Jean Daniélou, dans Bible et Liturgie, a ouvert au lecteur tout un domaine de connaissances qui restait bien souvent réservé aux spécialistes en patrologie. Le futur cardinal, un des principaux artisans du renouveau patristique dans l’Eglise au XXe siècle, y étudiait en profondeur la symbolique du culte chrétien d’après les Pères de l’Eglise. L’ouvrage abonde en citations éclairantes qui nous donnent une idée du contenu de la prédication dans les premiers siècles du christianisme. J’y ai découvert de nombreuses références à la liturgie céleste qui m’occupe depuis un certain temps. Le chapitre VIII sur les rites eucharistiques constitue la partie centrale de l’ouvrage. Jean Daniélou observe que deux thèmes conjoints commandent l’interprétation du sacrifice de la messe dans les catéchèses rédigées et prononcées par les Pères : la messe est une représentation sacramentelle du sacrifice de la Croix ; la messe est une participation sacramentelle à la liturgie céleste. Ce deuxième aspect de la liturgie est occulté (ou pire : ignoré) par la très grande majorité des catholiques (y compris les traditionalistes qui n’aiment rient tant que les effets démonstratifs, tout ce qui affirme en fait leur identité, leur narcissisme). Leur point de référence, au cours de la messe, c’est eux-mêmes ou leur prêtre délégué et non point «l’eucharistie modèle célébrée là-haut», à laquelle nous devons nous associer comme des «ombres» (Frank-Duquesne).

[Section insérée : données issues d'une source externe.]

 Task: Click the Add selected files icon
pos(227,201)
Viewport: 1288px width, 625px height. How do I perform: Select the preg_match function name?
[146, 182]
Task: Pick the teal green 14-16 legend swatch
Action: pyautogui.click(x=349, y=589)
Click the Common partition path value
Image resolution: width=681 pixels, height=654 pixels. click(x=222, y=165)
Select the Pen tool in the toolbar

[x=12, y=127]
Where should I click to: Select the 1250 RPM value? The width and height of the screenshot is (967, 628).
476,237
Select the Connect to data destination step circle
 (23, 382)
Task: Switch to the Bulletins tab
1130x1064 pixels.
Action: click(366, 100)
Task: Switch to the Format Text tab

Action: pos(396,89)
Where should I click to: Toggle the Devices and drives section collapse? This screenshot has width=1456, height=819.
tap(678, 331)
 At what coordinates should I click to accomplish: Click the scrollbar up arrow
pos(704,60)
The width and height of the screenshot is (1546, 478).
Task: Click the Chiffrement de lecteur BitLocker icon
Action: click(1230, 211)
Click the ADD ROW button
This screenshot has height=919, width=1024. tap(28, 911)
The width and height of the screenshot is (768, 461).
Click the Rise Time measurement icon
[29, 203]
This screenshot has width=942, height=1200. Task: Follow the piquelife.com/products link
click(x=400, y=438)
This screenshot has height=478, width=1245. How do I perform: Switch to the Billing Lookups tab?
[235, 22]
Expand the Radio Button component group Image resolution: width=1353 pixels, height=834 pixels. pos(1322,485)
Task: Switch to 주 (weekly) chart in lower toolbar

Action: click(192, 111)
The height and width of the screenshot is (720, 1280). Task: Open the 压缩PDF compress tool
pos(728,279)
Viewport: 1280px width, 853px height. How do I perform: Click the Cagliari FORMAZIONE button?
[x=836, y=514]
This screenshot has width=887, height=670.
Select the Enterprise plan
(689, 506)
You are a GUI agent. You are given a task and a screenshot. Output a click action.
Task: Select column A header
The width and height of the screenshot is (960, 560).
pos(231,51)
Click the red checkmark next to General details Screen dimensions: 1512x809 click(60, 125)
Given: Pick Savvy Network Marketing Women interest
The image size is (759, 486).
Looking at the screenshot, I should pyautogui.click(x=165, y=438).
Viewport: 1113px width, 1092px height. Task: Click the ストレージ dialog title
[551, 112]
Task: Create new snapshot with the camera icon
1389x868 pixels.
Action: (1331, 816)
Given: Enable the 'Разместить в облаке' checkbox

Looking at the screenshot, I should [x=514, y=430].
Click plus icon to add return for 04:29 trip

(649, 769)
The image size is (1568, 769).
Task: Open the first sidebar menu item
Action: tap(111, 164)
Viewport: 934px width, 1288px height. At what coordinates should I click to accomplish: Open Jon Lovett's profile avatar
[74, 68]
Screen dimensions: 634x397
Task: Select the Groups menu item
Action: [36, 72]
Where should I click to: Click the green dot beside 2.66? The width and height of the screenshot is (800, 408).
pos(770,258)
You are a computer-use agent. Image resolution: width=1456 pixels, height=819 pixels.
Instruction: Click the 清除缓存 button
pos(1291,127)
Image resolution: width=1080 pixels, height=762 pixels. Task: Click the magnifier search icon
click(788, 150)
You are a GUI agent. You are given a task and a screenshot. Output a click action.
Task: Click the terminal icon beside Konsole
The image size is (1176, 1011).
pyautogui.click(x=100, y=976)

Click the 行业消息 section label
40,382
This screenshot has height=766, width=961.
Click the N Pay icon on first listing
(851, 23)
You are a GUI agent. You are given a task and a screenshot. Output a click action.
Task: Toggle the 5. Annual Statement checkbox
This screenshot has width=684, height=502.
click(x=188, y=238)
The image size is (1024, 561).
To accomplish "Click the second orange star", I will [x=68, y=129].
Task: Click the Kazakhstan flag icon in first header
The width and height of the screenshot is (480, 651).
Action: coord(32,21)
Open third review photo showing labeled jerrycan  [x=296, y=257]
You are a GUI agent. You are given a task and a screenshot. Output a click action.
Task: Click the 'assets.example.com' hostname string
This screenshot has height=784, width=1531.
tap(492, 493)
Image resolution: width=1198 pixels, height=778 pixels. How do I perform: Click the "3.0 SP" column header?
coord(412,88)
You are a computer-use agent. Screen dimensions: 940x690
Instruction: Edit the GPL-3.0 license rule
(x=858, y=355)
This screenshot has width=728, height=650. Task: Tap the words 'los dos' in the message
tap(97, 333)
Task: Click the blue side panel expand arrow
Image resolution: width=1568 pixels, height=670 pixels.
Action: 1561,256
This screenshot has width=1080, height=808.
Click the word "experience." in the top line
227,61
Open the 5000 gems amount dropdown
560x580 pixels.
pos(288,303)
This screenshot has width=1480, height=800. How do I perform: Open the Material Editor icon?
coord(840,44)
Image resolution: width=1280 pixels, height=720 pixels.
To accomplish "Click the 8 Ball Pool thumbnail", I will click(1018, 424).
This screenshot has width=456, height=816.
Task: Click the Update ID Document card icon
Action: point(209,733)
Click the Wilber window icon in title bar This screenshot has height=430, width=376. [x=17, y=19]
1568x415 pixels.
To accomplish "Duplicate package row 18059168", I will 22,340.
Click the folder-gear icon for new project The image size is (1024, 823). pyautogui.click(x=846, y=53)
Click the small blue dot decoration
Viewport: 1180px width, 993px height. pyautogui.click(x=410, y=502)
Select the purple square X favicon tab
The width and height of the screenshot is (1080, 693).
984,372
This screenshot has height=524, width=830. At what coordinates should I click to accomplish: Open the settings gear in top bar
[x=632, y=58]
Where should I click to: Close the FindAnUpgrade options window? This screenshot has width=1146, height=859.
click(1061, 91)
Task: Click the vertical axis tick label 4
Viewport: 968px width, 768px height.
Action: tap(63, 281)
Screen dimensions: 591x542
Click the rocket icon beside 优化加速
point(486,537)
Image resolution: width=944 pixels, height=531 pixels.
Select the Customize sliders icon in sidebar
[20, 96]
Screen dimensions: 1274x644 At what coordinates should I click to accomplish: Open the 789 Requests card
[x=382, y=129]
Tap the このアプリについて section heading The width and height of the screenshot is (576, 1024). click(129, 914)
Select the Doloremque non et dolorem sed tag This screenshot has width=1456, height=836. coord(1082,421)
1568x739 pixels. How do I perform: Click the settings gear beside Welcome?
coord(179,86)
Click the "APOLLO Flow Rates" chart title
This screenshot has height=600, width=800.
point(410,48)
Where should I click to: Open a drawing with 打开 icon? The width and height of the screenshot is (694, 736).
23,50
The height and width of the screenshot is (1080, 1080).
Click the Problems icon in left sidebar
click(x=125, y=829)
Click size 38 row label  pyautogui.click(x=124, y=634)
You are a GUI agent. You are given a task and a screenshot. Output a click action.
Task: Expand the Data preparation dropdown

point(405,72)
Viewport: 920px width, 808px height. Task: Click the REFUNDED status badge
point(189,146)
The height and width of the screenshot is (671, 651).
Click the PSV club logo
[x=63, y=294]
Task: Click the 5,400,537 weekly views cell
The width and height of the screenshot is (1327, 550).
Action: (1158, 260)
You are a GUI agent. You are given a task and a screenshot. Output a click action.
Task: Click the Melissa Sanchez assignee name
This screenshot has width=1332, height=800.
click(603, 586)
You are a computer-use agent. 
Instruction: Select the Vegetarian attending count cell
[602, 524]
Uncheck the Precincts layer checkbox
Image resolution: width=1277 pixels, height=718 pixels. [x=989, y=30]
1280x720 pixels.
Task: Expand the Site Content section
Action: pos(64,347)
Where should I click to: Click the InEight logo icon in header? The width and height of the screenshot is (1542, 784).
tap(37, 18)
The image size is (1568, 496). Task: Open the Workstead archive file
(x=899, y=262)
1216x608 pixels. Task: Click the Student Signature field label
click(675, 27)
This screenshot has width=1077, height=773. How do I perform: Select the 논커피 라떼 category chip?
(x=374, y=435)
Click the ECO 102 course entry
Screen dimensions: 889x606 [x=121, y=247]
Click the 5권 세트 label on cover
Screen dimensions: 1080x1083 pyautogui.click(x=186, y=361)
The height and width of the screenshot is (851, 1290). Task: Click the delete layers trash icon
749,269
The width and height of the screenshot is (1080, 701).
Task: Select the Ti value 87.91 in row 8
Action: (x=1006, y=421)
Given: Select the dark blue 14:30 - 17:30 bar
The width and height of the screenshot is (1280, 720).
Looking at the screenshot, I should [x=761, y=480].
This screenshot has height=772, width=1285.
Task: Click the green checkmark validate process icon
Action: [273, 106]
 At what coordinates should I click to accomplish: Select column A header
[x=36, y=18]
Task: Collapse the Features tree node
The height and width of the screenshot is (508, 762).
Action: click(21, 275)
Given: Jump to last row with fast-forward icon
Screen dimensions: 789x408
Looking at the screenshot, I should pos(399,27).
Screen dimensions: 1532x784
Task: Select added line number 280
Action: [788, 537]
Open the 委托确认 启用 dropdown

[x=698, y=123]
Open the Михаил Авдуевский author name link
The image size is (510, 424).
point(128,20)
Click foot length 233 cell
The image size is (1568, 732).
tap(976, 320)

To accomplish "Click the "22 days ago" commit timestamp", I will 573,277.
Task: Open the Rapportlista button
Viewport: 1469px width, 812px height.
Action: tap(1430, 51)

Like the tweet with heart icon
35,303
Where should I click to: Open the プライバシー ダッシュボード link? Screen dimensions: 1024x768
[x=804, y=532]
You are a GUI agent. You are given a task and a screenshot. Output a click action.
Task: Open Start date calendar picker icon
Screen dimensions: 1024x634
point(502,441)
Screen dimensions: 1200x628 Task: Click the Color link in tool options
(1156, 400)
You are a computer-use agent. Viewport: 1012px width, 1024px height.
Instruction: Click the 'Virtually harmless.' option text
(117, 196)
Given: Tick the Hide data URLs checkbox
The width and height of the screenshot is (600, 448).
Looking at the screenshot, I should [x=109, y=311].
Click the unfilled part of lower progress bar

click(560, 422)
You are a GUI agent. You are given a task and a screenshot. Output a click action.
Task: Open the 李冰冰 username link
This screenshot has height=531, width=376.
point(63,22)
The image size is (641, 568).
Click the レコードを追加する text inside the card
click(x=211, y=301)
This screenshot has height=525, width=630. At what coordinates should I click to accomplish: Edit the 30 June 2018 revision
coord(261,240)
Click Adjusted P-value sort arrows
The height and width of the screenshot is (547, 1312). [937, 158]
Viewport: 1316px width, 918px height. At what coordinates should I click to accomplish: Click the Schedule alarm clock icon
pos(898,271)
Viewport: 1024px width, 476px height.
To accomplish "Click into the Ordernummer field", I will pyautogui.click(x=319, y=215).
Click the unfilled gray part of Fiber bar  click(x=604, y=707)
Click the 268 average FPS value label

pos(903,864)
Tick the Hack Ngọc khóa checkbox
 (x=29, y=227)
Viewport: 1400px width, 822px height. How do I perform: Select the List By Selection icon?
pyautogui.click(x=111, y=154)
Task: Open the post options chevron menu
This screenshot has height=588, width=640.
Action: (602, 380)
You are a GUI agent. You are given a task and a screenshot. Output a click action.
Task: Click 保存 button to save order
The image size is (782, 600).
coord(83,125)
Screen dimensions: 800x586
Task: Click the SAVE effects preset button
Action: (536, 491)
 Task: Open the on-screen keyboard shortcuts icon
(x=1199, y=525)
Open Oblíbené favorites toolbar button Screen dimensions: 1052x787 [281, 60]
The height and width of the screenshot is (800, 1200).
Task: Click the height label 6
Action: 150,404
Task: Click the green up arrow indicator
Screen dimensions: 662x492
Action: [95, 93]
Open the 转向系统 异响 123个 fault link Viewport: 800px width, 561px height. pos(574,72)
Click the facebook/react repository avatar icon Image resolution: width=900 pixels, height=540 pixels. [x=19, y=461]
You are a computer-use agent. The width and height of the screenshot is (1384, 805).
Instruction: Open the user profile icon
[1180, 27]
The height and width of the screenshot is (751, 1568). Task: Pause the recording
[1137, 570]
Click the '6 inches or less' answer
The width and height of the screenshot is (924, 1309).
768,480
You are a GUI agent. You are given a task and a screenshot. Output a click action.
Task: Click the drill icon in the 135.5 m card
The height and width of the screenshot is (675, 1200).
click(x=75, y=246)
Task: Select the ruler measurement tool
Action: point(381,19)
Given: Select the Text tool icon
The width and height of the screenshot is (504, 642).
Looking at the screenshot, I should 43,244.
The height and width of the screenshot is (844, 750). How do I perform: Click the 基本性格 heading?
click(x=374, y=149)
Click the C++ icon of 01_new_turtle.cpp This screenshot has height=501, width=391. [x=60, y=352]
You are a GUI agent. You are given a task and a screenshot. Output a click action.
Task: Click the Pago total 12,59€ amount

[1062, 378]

Pour les Pères, l’Eucharistie est une anamnèse, un mémorial «efficace» (et non point simple mémorial comme le prétendent les protestants ou les «néo-catéchumènes», par exemple, chez les catholiques) : « Chaque fois, écrit Saint Ambroise, qu’est offert le sacrifice du Christ, la mort du Seigneur, sa Résurrection, son Ascension et la rémission des péchés sont signifiés». Ce dernier terme ne doit pas compris à la manière des modernistes, mais dans l’acception que lui ont toujours donnée les Pères de l’Eglise. Comme l’écrit Jean Daniélou, «signifier, ne veut point dire seulement rappeler. Mais le mot veut dire que le sacrifice offert n’est pas un nouveau sacrifice, mais le sacrifice unique du Christ rendu présent». L’anamnèse rend donc présent non la mémoire (ce à quoi les novateurs veulent réduire la messe), mais en réalité, sous les signes sacramentels, le sacrifice unique du Christ. Théodore de Mopsueste, quant à lui, attentif aux correspondances entre l’ici bas et l’au-delà, voit dans l’Eucharistie le sacrifice céleste rendu visible dans le sacrement.
En fait, la liturgie eucharistique nous oblige à approfondir la théologie sacrificielle qui sous-tend la doctrine de la messe. Le Sacrifice, comme le note le père Daniélou, subsiste sous trois modes différents. C’est la même action sacerdotale,
… qui a eu lieu à un moment précis de l’histoire (le sacrifice du calvaire)
… qui est éternellement présente dans le ciel (l’épître aux Hébreux nous montre le Christ, éternel Grand-Prêtre s’offrant perpétuellement au Père, dans le sanctuaire céleste, pour le salut du monde entier. Thème corroboré par les allusions scripturaires à «l’Agneau comme immolé dès avant la création du monde»)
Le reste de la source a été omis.